**Exercise directions**
Look below for the line containing "Screen dimensions: 839x378"; from there through the line containing "Select the 否 radio button for 是否同意转租", both lines included, please set down each line exactly and nothing else.
Start of Records provided
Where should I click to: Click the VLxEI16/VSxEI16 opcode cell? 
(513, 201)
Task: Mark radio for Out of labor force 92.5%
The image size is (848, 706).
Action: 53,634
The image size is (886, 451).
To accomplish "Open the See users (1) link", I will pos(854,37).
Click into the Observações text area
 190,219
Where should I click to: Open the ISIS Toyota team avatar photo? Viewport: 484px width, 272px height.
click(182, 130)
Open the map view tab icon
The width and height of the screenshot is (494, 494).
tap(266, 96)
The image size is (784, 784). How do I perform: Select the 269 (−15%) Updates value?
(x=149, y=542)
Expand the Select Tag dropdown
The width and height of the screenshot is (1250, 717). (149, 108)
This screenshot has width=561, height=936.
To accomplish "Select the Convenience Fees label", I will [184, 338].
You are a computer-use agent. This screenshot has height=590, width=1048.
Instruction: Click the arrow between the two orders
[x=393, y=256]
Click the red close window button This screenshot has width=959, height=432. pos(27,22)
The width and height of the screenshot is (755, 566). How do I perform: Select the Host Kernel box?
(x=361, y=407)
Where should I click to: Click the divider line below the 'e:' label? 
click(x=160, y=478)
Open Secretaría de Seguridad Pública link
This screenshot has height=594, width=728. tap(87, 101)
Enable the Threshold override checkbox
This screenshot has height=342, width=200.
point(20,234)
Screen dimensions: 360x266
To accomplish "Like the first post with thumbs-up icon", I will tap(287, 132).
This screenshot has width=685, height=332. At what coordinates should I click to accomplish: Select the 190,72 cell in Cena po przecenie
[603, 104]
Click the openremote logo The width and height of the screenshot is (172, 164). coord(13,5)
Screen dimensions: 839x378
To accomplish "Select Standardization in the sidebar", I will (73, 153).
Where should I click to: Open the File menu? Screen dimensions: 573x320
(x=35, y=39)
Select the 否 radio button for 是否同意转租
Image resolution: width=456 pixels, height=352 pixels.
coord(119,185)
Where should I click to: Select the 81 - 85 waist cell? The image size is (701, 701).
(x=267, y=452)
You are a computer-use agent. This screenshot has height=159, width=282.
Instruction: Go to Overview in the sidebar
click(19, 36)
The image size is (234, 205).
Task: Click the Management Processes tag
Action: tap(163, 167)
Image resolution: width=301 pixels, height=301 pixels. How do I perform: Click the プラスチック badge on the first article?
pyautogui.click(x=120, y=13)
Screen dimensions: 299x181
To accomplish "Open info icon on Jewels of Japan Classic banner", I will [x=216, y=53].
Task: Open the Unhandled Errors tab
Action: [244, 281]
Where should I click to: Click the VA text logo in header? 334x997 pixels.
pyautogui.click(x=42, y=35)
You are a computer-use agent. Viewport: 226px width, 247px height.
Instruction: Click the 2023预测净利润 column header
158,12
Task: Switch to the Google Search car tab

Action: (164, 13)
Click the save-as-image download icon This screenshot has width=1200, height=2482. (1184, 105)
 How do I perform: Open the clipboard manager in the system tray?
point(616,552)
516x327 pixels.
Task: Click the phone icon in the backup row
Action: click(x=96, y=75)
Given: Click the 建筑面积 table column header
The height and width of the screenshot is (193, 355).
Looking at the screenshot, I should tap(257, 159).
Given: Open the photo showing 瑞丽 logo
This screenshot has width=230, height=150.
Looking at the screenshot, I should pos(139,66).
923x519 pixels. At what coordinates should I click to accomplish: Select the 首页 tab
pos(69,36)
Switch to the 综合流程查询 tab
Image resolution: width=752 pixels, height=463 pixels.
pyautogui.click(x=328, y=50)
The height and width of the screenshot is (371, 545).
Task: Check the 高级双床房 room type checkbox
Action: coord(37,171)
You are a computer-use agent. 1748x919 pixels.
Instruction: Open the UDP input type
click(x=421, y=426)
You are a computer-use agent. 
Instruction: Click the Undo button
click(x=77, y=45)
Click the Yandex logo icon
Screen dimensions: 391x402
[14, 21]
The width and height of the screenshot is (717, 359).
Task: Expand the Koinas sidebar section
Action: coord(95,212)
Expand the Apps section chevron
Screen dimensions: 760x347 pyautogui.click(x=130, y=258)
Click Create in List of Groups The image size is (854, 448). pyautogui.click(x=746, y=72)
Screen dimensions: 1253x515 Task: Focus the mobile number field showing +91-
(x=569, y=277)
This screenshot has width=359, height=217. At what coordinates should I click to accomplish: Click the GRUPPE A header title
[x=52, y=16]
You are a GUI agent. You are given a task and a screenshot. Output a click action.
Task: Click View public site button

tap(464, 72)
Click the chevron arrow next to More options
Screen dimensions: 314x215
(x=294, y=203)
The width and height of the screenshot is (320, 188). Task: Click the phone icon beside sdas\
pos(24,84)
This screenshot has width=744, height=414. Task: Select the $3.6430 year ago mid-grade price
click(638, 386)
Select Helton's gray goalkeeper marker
End of Records provided
**Finished task**
Screen dimensions: 839x378
To accomplish "Select Standardization in the sidebar", I will (73, 153).
Where should I click to: Open the File menu? Screen dimensions: 573x320
(x=35, y=39)
Select the 否 radio button for 是否同意转租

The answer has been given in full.